Contra a folha de papel azul, sempre escolhida para coisas sérias, os caracteres iam sendo impressos, ao som ocluso que o batimento das teclas provocava. Ao chegar ao fim da linha, previamente marginada, um sinal sonoro estridente marcava a obrigação de "dar à alavanca" - uma rude tecla "Enter", muito mais grave e que se impunha por si própria -, fazendo o cursor mecânico posicionar-se imediatamente mais abaixo. Um movimento do rolo, dois ou três espaçamentos e lá recomeçava.
"Em regime de compropriedade com seu irmão..." e outros termos que tais, por ali iam ficando, dando a vinte e cinco linhas, a estampilhas e a selos brancos, a sua essência e verdadeiro propósito.
E se nos tempos livres, a esforçada, mas douta e sábia matrona, proprietária daquela Remington - uma verdadeira maravilha da técnica -, pensava em dar-lhe uso para os prazeres de uma escrita mais livre, o certo é que o tempo lhe ia sempre faltando.
No meio de colinas, vales e montes - daqueles que ficam "a-Trás" de outros tantos, os chamados por esse mesmo nome -, antigos feudos e morgadios fraccionavam-se, vendiam-se e compravam-se.
O movimento e o volume de serviço naquele Cartório podiam não ser comparáveis aos de um outro qualquer, no Porto, ou mesmo em Lisboa, mas dava para que, todos os dias, o expediente viesse sempre a encontrar o seu termo a horas incertas.
E assim, na fita de duas cores - preto e vermelho -, maiúsculas e minúsculas letras formavam palavras que se queriam solenes.
No final de contas, frases como "Exercendo a sua posse, há mais de quinze, vinte, vinte e cinco, trinta anos...", davam a definitiva certeza àqueles que sempre tinham amanhado, com tributos de suor e sangue, os torrões de terra do seu sustento, confiando numa divina providência que lhes trouxesse apenas quatro estações, conformes aos dizeres e aos usos de anos desejavelmente sempre iguais, desde um tempo há muito ido, bem antigo.
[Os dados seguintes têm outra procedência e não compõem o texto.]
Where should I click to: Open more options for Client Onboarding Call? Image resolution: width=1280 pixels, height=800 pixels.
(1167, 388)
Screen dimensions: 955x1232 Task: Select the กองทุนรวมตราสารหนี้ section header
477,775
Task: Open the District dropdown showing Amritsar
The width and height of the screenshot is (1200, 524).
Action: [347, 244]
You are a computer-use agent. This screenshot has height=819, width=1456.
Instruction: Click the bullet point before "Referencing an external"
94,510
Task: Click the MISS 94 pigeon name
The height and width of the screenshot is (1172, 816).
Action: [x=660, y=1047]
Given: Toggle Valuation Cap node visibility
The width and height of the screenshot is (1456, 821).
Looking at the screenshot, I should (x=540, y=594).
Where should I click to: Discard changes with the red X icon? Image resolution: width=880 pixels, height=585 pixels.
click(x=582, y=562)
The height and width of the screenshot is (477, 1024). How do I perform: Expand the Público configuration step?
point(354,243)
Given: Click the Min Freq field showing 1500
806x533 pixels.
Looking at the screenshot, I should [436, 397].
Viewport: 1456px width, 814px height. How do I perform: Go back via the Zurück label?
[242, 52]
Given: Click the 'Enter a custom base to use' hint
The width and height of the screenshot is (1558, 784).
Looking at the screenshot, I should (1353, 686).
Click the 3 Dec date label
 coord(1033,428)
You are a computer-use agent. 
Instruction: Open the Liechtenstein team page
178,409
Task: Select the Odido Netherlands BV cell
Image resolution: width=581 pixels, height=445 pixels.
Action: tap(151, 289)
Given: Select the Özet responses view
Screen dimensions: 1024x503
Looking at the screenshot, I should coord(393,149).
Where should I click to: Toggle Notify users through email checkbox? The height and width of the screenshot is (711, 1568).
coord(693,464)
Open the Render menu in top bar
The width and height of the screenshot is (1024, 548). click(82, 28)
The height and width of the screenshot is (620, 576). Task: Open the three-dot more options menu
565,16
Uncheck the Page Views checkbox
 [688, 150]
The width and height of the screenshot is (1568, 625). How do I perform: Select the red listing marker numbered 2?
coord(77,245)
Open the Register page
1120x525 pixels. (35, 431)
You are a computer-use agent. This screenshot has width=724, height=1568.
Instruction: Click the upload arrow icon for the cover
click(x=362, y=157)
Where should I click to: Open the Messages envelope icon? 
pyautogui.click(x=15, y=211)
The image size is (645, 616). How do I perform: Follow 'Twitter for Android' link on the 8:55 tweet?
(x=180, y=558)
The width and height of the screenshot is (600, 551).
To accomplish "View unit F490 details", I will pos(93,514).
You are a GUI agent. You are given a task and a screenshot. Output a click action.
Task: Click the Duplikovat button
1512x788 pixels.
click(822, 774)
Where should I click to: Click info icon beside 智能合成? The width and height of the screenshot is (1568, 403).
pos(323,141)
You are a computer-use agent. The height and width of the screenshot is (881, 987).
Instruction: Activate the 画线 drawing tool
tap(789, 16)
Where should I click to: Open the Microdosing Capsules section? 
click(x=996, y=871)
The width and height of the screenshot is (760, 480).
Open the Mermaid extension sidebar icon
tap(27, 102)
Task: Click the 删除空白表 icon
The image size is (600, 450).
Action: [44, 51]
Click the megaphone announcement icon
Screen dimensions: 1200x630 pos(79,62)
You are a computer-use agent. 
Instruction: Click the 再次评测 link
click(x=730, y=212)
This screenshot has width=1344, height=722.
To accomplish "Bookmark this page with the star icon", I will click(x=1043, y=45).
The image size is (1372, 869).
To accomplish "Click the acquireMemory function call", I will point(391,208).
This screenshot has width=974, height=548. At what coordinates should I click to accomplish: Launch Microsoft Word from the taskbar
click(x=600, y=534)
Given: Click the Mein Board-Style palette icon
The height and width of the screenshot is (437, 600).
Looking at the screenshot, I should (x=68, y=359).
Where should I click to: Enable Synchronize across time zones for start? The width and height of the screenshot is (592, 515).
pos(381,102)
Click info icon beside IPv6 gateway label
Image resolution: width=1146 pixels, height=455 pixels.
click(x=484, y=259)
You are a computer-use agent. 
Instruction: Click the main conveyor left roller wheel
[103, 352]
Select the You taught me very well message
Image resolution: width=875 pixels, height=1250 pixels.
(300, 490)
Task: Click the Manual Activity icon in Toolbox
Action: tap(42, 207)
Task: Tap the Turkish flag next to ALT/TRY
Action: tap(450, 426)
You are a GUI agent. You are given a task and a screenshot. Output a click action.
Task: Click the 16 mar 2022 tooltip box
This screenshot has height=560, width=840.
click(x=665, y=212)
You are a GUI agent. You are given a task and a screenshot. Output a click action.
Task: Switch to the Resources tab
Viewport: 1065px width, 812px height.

Ao termo dessas folhas, aprovadas por uma qualquer portaria da Presidência do Conselho, a linha para a rubrica e assinaturas.
Nos rostos dos adquirentes, assim presumidos, porque presuntivos os seus actos, a certeza de que o "uso campeão" um maior sossego lhes traria - o que está escrito, escrito está, sempre se disse -, a certeza, essa, nascia num tímido, mas franco sorriso.
Tudo assinado conforme os termos, tudo conferido e tudo pago, mais um dia tinha passado.
Num gesto prático e mecânico, a Ilustre Notária puxava da tampa de rígido plástico e declarava encerrado mais um exercício daquela sua máquina de escrever.
Sempre prazerosa, sabia ter chegado ao fim de mais um dia com o dever cumprido. Ainda que já com a Lua bem alta.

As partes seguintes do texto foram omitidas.